- [Written request]: Find each line in the records that contains the string "computer", matching case, and copy those lines out in full.

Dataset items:
* begin *

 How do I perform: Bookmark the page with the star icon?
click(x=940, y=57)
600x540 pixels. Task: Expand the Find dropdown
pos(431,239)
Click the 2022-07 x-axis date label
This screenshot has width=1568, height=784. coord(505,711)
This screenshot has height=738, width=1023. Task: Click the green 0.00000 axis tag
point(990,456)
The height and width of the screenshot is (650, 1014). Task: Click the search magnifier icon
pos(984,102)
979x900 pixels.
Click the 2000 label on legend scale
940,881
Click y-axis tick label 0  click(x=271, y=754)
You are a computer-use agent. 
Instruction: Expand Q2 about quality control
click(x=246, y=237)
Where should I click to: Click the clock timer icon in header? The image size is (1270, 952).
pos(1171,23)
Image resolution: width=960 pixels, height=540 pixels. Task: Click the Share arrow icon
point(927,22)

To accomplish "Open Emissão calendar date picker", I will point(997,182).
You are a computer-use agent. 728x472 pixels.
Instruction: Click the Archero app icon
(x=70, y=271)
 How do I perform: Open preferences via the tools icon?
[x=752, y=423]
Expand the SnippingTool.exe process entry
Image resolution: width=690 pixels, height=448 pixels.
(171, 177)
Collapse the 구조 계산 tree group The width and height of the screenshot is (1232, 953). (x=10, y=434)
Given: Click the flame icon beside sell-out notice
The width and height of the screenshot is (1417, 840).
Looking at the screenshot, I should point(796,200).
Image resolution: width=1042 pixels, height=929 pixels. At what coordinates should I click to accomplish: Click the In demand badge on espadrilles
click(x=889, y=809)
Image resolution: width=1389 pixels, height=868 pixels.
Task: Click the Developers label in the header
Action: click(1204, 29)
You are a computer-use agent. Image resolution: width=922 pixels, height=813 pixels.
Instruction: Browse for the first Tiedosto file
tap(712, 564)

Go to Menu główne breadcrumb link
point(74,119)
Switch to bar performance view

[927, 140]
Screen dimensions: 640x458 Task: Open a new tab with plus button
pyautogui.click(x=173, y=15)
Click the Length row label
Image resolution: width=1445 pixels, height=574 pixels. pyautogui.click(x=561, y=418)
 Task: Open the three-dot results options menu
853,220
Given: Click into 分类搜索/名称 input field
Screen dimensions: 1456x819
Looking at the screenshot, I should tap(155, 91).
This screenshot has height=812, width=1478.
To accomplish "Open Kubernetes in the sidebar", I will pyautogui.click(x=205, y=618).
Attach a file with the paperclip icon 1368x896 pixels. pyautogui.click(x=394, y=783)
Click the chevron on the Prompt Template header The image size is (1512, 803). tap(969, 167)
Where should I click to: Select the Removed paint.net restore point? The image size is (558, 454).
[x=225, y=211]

* end *

- [Correct answer]:
You are a computer-use agent. 
You are a computer-use agent. 728x472 pixels.
You are a computer-use agent. Image resolution: width=922 pixels, height=813 pixels.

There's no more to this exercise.